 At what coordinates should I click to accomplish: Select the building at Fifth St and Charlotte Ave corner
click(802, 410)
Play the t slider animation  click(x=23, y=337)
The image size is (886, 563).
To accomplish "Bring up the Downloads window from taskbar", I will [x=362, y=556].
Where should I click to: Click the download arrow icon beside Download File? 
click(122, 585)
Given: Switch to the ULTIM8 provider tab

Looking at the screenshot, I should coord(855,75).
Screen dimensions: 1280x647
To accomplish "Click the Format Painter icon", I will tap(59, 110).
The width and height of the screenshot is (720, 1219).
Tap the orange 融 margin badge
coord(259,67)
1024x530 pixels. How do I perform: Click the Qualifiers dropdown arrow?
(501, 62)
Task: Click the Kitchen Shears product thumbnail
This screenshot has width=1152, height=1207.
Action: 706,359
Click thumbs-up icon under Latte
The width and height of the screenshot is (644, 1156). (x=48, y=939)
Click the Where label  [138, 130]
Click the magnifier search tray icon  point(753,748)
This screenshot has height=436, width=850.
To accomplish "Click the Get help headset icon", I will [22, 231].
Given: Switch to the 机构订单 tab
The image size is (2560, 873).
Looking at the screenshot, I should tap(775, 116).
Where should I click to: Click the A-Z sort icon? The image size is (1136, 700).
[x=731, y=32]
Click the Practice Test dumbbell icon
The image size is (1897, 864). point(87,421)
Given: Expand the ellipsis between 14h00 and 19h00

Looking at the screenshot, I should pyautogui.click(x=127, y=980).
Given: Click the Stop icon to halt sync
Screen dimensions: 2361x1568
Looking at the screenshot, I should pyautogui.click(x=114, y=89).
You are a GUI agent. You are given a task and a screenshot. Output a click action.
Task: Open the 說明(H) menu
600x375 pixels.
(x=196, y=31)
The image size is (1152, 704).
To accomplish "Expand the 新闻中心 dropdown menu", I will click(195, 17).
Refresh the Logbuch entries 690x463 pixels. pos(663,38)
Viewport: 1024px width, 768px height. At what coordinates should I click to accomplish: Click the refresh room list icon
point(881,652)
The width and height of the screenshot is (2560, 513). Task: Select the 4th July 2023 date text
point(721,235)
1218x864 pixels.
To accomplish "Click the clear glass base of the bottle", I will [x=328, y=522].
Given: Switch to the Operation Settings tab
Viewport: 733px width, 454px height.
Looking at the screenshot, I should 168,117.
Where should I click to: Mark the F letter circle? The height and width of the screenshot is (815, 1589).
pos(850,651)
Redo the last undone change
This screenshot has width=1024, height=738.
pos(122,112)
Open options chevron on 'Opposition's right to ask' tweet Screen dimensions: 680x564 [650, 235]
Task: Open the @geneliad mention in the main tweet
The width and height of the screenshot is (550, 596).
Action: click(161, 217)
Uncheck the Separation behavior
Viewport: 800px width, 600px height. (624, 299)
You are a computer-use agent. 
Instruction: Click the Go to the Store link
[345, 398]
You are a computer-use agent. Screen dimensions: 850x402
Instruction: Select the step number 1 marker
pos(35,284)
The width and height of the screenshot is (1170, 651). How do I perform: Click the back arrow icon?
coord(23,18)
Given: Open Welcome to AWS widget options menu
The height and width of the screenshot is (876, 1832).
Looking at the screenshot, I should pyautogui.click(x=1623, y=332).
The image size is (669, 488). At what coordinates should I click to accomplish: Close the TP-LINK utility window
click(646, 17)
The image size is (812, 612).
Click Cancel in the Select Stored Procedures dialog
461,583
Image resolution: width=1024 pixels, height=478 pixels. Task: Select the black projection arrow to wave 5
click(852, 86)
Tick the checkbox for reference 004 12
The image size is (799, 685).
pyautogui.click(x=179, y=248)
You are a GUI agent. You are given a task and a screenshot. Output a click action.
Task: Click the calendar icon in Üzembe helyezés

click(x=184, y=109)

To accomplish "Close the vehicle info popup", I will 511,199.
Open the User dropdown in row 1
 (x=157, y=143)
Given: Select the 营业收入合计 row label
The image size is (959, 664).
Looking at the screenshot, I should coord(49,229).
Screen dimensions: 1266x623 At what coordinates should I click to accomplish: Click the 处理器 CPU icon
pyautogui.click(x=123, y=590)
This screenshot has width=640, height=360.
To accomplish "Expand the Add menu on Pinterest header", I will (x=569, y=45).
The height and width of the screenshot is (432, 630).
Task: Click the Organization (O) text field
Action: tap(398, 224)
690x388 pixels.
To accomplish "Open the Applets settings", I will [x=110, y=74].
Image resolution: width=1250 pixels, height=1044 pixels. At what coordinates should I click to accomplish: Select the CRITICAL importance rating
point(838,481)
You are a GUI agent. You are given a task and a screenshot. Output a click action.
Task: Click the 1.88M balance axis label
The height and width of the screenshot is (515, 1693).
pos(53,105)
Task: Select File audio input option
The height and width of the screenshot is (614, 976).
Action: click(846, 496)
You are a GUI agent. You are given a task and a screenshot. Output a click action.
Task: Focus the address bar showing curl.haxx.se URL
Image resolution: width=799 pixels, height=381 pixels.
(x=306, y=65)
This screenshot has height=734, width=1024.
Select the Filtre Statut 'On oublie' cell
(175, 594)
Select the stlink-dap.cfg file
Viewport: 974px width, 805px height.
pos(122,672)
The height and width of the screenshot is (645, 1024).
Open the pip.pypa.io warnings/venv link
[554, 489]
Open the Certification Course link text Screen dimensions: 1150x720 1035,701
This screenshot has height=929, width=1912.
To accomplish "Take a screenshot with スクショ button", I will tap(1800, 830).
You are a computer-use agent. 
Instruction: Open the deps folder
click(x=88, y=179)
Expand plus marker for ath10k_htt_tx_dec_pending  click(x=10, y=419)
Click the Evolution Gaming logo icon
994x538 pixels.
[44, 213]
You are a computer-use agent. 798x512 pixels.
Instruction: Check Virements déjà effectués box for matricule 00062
• • • • •
Exercise goal = From the data above, give every line again exactly as it appears.

Output for this exercise =
 At what coordinates should I click to accomplish: Select the building at Fifth St and Charlotte Ave corner
click(802, 410)
Play the t slider animation  click(x=23, y=337)
The image size is (886, 563).
To accomplish "Bring up the Downloads window from taskbar", I will [x=362, y=556].
Where should I click to: Click the download arrow icon beside Download File? 
click(122, 585)
Given: Switch to the ULTIM8 provider tab

Looking at the screenshot, I should coord(855,75).
Screen dimensions: 1280x647
To accomplish "Click the Format Painter icon", I will tap(59, 110).
The width and height of the screenshot is (720, 1219).
Tap the orange 融 margin badge
coord(259,67)
1024x530 pixels. How do I perform: Click the Qualifiers dropdown arrow?
(501, 62)
Task: Click the Kitchen Shears product thumbnail
This screenshot has width=1152, height=1207.
Action: 706,359
Click thumbs-up icon under Latte
The width and height of the screenshot is (644, 1156). (x=48, y=939)
Click the Where label  [138, 130]
Click the magnifier search tray icon  point(753,748)
This screenshot has height=436, width=850.
To accomplish "Click the Get help headset icon", I will [22, 231].
Given: Switch to the 机构订单 tab
The image size is (2560, 873).
Looking at the screenshot, I should tap(775, 116).
Where should I click to: Click the A-Z sort icon? The image size is (1136, 700).
[x=731, y=32]
Click the Practice Test dumbbell icon
The image size is (1897, 864). point(87,421)
Given: Expand the ellipsis between 14h00 and 19h00

Looking at the screenshot, I should pyautogui.click(x=127, y=980).
Given: Click the Stop icon to halt sync
Screen dimensions: 2361x1568
Looking at the screenshot, I should pyautogui.click(x=114, y=89).
You are a GUI agent. You are given a task and a screenshot. Output a click action.
Task: Open the 說明(H) menu
600x375 pixels.
(x=196, y=31)
The image size is (1152, 704).
To accomplish "Expand the 新闻中心 dropdown menu", I will click(195, 17).
Refresh the Logbuch entries 690x463 pixels. pos(663,38)
Viewport: 1024px width, 768px height. At what coordinates should I click to accomplish: Click the refresh room list icon
point(881,652)
The width and height of the screenshot is (2560, 513). Task: Select the 4th July 2023 date text
point(721,235)
1218x864 pixels.
To accomplish "Click the clear glass base of the bottle", I will [x=328, y=522].
Given: Switch to the Operation Settings tab
Viewport: 733px width, 454px height.
Looking at the screenshot, I should 168,117.
Where should I click to: Mark the F letter circle? The height and width of the screenshot is (815, 1589).
pos(850,651)
Redo the last undone change
This screenshot has width=1024, height=738.
pos(122,112)
Open options chevron on 'Opposition's right to ask' tweet Screen dimensions: 680x564 [650, 235]
Task: Open the @geneliad mention in the main tweet
The width and height of the screenshot is (550, 596).
Action: click(161, 217)
Uncheck the Separation behavior
Viewport: 800px width, 600px height. (624, 299)
You are a computer-use agent. 
Instruction: Click the Go to the Store link
[345, 398]
You are a computer-use agent. Screen dimensions: 850x402
Instruction: Select the step number 1 marker
pos(35,284)
The width and height of the screenshot is (1170, 651). How do I perform: Click the back arrow icon?
coord(23,18)
Given: Open Welcome to AWS widget options menu
The height and width of the screenshot is (876, 1832).
Looking at the screenshot, I should pyautogui.click(x=1623, y=332).
The image size is (669, 488). At what coordinates should I click to accomplish: Close the TP-LINK utility window
click(646, 17)
The image size is (812, 612).
Click Cancel in the Select Stored Procedures dialog
461,583
Image resolution: width=1024 pixels, height=478 pixels. Task: Select the black projection arrow to wave 5
click(852, 86)
Tick the checkbox for reference 004 12
The image size is (799, 685).
pyautogui.click(x=179, y=248)
You are a GUI agent. You are given a task and a screenshot. Output a click action.
Task: Click the calendar icon in Üzembe helyezés

click(x=184, y=109)

To accomplish "Close the vehicle info popup", I will 511,199.
Open the User dropdown in row 1
 (x=157, y=143)
Given: Select the 营业收入合计 row label
The image size is (959, 664).
Looking at the screenshot, I should coord(49,229).
Screen dimensions: 1266x623 At what coordinates should I click to accomplish: Click the 处理器 CPU icon
pyautogui.click(x=123, y=590)
This screenshot has width=640, height=360.
To accomplish "Expand the Add menu on Pinterest header", I will (x=569, y=45).
The height and width of the screenshot is (432, 630).
Task: Click the Organization (O) text field
Action: tap(398, 224)
690x388 pixels.
To accomplish "Open the Applets settings", I will [x=110, y=74].
Image resolution: width=1250 pixels, height=1044 pixels. At what coordinates should I click to accomplish: Select the CRITICAL importance rating
point(838,481)
You are a GUI agent. You are given a task and a screenshot. Output a click action.
Task: Click the 1.88M balance axis label
The height and width of the screenshot is (515, 1693).
pos(53,105)
Task: Select File audio input option
The height and width of the screenshot is (614, 976).
Action: click(846, 496)
You are a GUI agent. You are given a task and a screenshot. Output a click action.
Task: Focus the address bar showing curl.haxx.se URL
Image resolution: width=799 pixels, height=381 pixels.
(x=306, y=65)
This screenshot has height=734, width=1024.
Select the Filtre Statut 'On oublie' cell
(175, 594)
Select the stlink-dap.cfg file
Viewport: 974px width, 805px height.
pos(122,672)
The height and width of the screenshot is (645, 1024).
Open the pip.pypa.io warnings/venv link
[554, 489]
Open the Certification Course link text Screen dimensions: 1150x720 1035,701
This screenshot has height=929, width=1912.
To accomplish "Take a screenshot with スクショ button", I will tap(1800, 830).
You are a computer-use agent. 
Instruction: Open the deps folder
click(x=88, y=179)
Expand plus marker for ath10k_htt_tx_dec_pending  click(x=10, y=419)
Click the Evolution Gaming logo icon
994x538 pixels.
[44, 213]
You are a computer-use agent. 798x512 pixels.
Instruction: Check Virements déjà effectués box for matricule 00062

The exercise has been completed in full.